The ALGORITHM 1 executes a for loop, with one iteration of the loop for each training epoch. Any suitable number of training epochs may be executed. For each training epoch, the explanation-based trainer system 124 may determine an output of the bias-cleared private model 118 in view of the input parameter values X_batchand the current weights of the bias-cleared private model 118 weights. In the example of ALGORITHM 1, the output of the bias-cleared private model 118 is stored to the variable called logits.
The explanation-based trainer system 124 may determine a utility loss and may also find bias-cleared private explanation data 122 based on the bias-cleared private model 118 and the input parameter values X_batch. For example, the explanation-based trainer system 124 may call the explainer model 116 to generate bias-cleared private explanation data 122 based on the output of the bias-cleared private model 118 for the training epoch. In the example of ALGORITHM 1, the bias-cleared private explanation values are stored to a variable called current_exp.
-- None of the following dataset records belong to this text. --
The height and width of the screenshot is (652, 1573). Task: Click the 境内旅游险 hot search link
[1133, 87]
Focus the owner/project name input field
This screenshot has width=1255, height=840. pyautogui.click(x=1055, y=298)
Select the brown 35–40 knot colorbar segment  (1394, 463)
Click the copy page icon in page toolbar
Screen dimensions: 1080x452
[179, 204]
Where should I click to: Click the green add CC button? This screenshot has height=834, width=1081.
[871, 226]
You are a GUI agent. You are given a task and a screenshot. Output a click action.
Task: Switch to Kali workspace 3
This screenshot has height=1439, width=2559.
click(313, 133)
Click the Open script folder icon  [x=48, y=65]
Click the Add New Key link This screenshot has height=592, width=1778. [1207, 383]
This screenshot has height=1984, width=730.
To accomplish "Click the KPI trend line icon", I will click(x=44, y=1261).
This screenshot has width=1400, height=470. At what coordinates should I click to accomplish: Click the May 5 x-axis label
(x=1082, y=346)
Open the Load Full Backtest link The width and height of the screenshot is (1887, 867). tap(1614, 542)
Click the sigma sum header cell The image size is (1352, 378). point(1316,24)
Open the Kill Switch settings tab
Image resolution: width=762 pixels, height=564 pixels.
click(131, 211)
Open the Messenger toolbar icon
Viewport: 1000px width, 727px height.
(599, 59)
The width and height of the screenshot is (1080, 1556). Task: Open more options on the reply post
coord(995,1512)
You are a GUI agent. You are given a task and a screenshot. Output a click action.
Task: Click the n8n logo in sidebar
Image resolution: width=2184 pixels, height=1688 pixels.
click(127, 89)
In the example of ALGORITHM 1, the explanation-based trainer system 124 normalizes the bias-cleared private explanation data 122, storing result back to the variable current_exp. Normalizing the bias-cleared private explanation data 122 may involve, for example, scaling the bias-cleared private explanation data 122 between a defined range such as, for example, between zero and one. The bias-cleared model explanation data 120, in various examples, may be similarly normalized.
The explanation-based trainer system 124 may determine a utility loss loss_uby executing a loss function, for example, according to an SGD technique. The utility loss may be based on the outputs of the model for the epoch, indicated by logits, and the labels Y_batch.
The explanation-based trainer system 124 may also determine an explanation loss loss_e. The explanation loss is based on a difference between the bias-cleared private explanation data 122 and the bias-cleared model explanation data 120, indicated in ALGORITHM 1 by TargetExplanation. The explanation loss loss_emay be based on a mean absolute error value (MAE) found between the bias-cleared private explanation data 122 and the bias-cleared model explanation data 120. In some examples, the MAE may be multiplied by a waiting factor given by α. In some examples, the MAE of the explanation loss is determined according to Equation [2] below:
$\begin{matrix} {loss}_{e} = \sum \frac{❘ e_{c} - e_{cm} ❘}{\max ❘ e_{c} - e_{cm} ❘} & [2] \end{matrix}$
In the example of Equation [2], the MAE is the sum of the differences between the bias-cleared private explanation data 122 and the bias-cleared model explanation data 120 over a maximum difference summed over all samples of the training data 112, such as all of the samples of the training data 112 in a batch. If multiple batches of training data 112 are used in a training epoch, then the sum may be taken over all batches used for the training epoch. In some examples, the bias-cleared model explanation data 120 are determined based on the training data 112, and may be determined during the training epoch for training the bias-cleared private model 118. Also, in some examples, the bias-cleared model explanation data 120 is determined from test data 114 or other data different from the training data 112 used to train the bias-cleared private model 118. In these examples, the explanation-based trainer system 124 may select training data 112 for use with the bias-cleared private model 118 based on its correspondence to the test data 114 or other data used by the explainer model 116 to generate the bias-cleared model explanation data 120. For example, the explanation-based trainer system 124 may select training data 112 with input parameters and/or labels similar to those of the input parameters and/or labels of the test data 114 used by the explainer model to generate bias-cleared model explanation data 120. Consider an example in which the training data 112 indicates images that contain a particular feature, such as a human face. The explanation-based trainer system 124 may select bias-cleared model explanation data 120 generated by the bias-cleared model 108 based on test data 114 that also has samples indicating a human face or similar feature.
In the example of ALGORITHM 1, the explanation-based trainer system 124 updates the weights (weights) of the bias-cleared private model 118 based on the utility loss, the explanation loss, and the privacy budget. At the conclusion of the determined number of epochs, the bias-cleared private model 118 may be trained.
ALGORITHM 2 below shows another example way that the training phase 104 may be executed:


ALGORITHM 2

INPUTS: Examples {x1, . . . xn}, learning rate ηt, noise scale σ, group

size L, gradient norm bound C, alpha α

Initialize θ₀randomly

for t ∈ [T] do

Take a random sample L_twith sampling probability L/N

Compute Loss:

For each i ∈ L_t

E_t← compute − SHAP (model − nonprivate(x_i))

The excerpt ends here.